MA4 - Tournées de véhicule / Vehicle Routing 1
May 11 2026 10:30 – 12:10
Location: Lima (blue)
Chaired by Michel Gendreau
4 Presentations
Control and Optimization of Behavior-Responsive Systems with Routing-Based Interventions
This study develops an integrated control and routing framework for systems with behavior responsive demand. The planner determines spatiotemporal intervention policies implemented through routing decisions, where visit frequency and timing influence user behavior through an equilibrium response. The problem is formulated as a Multi Visit Team Orienteering Problem in which inspection schedules act as control variables that shape compliance dynamics across the network.
The framework is particularly suited to patrol based operational settings in which a limited set of mobile agents must be allocated across space and time to influence system outcomes. In such applications, the effectiveness of interventions depends not only on where resources are deployed, but also on how frequently and when locations are revisited. We study this setting in the context of urban parking enforcement, where inspection intensity affects driver compliance and revenue generation. The model incorporates a behavioral equilibrium that links enforcement intensity to user response and captures the feedback between interventions and system state. A recovery time mechanism is introduced to regulate diminishing returns from repeated interventions by enforcing a minimum interval between successive visits.
To solve the resulting high dimensional problem, we develop an adaptive Variable Neighborhood Descent metaheuristic guided by a knapsack based relaxation that estimates effective intervention levels across locations. Computational results show that performance depends critically on the temporal coordination of interventions rather than only their aggregate level. While demonstrated in the context of urban parking enforcement, the framework applies more broadly to patrol based systems in which outcomes depend on the timing and distribution of control actions.

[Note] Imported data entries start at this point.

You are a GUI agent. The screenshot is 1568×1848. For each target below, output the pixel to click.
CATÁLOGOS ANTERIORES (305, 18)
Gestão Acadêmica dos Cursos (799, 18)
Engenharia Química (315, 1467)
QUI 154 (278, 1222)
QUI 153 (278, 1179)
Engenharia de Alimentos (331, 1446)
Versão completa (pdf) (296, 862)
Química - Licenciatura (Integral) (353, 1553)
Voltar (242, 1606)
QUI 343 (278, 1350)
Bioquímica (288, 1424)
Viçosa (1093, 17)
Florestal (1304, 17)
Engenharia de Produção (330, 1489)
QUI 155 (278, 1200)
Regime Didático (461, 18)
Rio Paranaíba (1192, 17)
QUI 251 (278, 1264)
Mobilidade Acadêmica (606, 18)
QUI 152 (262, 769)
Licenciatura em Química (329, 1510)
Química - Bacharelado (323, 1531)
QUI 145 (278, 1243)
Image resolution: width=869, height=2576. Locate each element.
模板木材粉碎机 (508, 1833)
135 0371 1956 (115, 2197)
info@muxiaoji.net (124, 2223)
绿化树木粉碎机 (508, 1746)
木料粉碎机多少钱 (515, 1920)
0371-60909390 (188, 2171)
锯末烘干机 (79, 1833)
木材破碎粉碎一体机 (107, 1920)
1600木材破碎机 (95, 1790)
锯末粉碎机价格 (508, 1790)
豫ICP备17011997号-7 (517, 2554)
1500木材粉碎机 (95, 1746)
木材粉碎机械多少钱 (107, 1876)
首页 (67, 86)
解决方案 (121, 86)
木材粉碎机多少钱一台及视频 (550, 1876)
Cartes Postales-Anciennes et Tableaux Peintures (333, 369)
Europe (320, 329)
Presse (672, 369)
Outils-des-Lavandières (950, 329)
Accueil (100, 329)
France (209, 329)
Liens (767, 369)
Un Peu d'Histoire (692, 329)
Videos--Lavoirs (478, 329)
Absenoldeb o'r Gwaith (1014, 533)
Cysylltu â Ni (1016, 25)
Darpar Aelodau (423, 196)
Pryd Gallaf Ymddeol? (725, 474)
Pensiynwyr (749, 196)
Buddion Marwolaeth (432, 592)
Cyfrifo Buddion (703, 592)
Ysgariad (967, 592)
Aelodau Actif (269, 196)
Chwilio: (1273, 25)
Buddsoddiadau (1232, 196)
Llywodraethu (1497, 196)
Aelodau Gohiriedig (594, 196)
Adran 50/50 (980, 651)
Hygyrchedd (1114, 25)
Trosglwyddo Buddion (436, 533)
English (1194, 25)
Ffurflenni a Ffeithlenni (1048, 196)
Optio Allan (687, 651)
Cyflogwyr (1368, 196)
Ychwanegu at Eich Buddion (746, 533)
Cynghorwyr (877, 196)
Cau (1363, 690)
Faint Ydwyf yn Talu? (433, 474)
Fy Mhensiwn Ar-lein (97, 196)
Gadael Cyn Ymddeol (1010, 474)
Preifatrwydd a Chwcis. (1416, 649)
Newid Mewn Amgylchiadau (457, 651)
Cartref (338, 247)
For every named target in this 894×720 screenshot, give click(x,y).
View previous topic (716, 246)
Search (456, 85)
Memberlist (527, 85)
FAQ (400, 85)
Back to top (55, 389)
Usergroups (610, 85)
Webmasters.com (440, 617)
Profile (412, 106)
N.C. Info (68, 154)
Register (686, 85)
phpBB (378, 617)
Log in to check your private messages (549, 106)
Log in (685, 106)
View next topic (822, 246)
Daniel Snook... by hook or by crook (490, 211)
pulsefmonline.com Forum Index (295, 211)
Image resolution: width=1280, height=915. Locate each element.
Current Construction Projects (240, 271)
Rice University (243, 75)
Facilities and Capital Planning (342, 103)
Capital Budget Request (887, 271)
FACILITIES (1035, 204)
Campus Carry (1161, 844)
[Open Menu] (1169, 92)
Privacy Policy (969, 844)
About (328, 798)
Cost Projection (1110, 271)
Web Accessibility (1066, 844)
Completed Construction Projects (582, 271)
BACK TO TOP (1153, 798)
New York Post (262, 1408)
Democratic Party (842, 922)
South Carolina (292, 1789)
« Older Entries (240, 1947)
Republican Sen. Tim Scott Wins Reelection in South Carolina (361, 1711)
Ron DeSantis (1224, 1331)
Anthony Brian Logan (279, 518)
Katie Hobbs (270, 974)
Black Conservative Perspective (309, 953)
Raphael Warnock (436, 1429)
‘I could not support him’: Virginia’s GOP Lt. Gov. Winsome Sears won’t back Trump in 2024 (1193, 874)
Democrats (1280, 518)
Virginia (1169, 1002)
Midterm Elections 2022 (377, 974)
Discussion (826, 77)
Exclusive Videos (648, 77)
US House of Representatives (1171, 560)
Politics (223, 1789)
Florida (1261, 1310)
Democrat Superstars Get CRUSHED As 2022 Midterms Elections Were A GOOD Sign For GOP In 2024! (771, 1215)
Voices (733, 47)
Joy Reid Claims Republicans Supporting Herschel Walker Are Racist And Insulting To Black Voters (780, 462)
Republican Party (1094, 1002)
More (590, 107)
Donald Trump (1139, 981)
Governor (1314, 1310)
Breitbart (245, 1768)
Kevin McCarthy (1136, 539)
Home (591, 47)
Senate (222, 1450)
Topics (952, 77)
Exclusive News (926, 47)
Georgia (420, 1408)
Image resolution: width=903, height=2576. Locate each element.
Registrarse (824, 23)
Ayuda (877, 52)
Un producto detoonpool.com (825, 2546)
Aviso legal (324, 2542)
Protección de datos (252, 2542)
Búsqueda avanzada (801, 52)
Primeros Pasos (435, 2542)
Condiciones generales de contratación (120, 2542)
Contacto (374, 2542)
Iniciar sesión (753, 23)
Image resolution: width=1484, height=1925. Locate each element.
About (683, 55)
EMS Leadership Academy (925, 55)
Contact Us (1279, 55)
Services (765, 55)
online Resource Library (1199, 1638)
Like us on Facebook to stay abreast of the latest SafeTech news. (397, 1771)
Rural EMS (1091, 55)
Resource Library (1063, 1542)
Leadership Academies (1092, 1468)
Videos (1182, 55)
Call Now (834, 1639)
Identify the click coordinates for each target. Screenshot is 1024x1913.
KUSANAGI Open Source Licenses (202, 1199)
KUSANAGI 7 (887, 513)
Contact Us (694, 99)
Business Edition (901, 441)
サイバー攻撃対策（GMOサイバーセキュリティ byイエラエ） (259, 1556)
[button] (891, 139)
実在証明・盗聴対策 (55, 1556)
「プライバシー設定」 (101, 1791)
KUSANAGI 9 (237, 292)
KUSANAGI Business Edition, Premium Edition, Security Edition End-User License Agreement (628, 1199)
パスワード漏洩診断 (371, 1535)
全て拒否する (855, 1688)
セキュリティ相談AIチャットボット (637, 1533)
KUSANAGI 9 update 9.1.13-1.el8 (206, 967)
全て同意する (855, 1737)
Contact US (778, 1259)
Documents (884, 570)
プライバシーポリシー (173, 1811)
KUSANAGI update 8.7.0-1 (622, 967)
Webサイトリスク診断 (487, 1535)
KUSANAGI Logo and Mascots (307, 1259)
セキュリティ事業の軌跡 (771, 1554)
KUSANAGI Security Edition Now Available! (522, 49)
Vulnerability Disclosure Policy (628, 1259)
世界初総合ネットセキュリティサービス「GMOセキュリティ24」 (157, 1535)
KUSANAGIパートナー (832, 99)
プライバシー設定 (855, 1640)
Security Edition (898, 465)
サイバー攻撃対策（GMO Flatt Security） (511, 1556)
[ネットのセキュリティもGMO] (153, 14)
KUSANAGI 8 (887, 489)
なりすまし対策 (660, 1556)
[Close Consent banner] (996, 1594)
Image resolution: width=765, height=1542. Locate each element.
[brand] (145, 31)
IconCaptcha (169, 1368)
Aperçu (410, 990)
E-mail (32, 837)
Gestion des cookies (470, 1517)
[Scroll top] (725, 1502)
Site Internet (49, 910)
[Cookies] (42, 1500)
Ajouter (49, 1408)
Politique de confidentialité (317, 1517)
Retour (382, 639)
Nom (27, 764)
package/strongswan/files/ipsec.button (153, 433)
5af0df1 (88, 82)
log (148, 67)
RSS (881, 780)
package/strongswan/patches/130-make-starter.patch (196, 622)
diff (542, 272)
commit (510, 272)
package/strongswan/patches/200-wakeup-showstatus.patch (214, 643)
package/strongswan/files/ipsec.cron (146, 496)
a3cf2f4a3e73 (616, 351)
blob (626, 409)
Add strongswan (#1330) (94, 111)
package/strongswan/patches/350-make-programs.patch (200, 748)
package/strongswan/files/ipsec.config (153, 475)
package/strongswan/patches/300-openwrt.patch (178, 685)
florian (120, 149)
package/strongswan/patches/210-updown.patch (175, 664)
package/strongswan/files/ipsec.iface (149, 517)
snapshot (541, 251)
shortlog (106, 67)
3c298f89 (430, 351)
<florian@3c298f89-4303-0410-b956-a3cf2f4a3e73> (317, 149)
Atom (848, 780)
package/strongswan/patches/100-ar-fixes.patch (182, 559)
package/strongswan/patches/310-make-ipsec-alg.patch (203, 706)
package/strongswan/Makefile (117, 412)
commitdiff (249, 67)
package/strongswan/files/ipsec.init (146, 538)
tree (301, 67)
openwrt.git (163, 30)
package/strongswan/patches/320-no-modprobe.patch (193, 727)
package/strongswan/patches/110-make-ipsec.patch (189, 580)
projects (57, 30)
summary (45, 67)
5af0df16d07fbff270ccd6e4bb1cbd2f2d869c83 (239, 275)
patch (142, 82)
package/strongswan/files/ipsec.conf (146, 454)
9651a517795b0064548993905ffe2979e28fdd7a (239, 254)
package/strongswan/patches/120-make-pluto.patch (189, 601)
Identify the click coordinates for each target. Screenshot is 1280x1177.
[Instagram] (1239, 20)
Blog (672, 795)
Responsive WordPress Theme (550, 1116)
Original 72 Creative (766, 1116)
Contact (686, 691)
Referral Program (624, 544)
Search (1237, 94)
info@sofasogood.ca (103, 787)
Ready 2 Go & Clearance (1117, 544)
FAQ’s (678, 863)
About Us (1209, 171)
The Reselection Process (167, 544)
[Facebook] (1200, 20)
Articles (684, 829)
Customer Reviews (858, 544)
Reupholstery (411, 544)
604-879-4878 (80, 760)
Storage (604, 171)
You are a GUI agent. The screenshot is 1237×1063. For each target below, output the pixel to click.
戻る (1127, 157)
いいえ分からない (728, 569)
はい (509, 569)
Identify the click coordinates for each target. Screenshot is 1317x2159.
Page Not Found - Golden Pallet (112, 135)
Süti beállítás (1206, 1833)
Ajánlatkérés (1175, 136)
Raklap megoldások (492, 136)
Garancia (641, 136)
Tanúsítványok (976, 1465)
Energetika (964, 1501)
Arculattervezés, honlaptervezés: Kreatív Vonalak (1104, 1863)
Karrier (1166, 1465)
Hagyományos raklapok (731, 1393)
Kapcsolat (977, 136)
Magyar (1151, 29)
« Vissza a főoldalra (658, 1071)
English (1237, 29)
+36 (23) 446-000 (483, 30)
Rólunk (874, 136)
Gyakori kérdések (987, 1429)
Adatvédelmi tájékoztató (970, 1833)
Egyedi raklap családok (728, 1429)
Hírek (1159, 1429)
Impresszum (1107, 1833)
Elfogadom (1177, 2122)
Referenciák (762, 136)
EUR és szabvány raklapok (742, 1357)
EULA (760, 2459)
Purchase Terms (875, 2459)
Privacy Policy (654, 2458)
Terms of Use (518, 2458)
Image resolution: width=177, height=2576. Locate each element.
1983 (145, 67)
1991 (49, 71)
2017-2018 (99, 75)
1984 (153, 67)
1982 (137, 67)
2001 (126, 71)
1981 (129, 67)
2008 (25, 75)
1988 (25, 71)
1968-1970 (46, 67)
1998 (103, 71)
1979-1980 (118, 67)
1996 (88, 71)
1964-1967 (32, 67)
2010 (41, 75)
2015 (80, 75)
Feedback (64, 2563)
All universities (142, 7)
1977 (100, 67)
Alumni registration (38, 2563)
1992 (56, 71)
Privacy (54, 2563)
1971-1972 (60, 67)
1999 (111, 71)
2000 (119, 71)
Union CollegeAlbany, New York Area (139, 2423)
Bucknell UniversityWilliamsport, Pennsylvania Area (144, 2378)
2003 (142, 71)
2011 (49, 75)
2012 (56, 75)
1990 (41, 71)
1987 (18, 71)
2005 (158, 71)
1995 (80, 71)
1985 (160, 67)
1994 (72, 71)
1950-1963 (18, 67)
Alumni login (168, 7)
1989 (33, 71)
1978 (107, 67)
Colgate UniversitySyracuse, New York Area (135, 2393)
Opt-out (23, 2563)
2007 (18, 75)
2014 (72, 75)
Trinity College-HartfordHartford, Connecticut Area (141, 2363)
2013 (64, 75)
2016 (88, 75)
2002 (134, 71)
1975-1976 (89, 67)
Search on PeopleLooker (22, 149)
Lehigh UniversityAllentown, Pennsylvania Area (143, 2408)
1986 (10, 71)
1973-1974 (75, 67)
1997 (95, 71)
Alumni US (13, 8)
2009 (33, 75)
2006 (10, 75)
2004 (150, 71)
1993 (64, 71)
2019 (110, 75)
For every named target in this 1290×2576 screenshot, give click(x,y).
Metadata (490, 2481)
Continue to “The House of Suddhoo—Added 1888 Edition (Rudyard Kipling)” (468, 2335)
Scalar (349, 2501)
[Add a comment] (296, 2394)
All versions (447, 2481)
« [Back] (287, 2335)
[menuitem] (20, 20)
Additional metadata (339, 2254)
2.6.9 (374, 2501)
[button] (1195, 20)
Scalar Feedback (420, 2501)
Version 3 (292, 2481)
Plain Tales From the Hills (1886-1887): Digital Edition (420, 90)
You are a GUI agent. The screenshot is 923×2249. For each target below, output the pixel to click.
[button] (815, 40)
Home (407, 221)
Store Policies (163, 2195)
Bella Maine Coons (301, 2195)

Exact and heuristic approaches for a full truckload pickup and delivery vehicle routing problem
This project develops exact and heuristic methods for the full truckload pickup and delivery vehicle routing problem (FTL-PDVRP). It proposes two compact formulations that eliminate unnecessary vehicle movements to reduce model size and improve efficiency. Heuristic algorithms generate feasible routes, and a route-based set partitioning model selects high-quality solutions for performance comparison.
Keywords:
Full truckload pickup and delivery, compact formulation, heuristic algorithms, set partitioning
A comparison of cost-sharing models in horizontal cooperative routing
We develop and compare several cost-sharing models for cooperative vehicle routing. We examine the issues of fairness and stability in cooperative routing, and show that coalitions served by single routes are sufficient to impose stability conditions. Computational experiments are conducted on randomly generated instances and on a Quebec-based case study.
Managing Uncertain Vehicle Availability in Production Routing: Reformulation and Decomposition Methods
Uncertain driver availability can severely disrupt supply chain operations. We study this in the context of the production routing problem (PRP) and propose the stochastic PRP with uncertain vehicle availability (SPRP-V). We derive a novel deterministic reformulation, HetPRP, that embeds expected recourse costs into first-stage routing decisions, eliminating the need for stochastic decomposition. Computational results show that HetPRP significantly outperforms both the extensive form formulation and a tailored Benders decomposition that exploits the integrality of second-stage subproblems.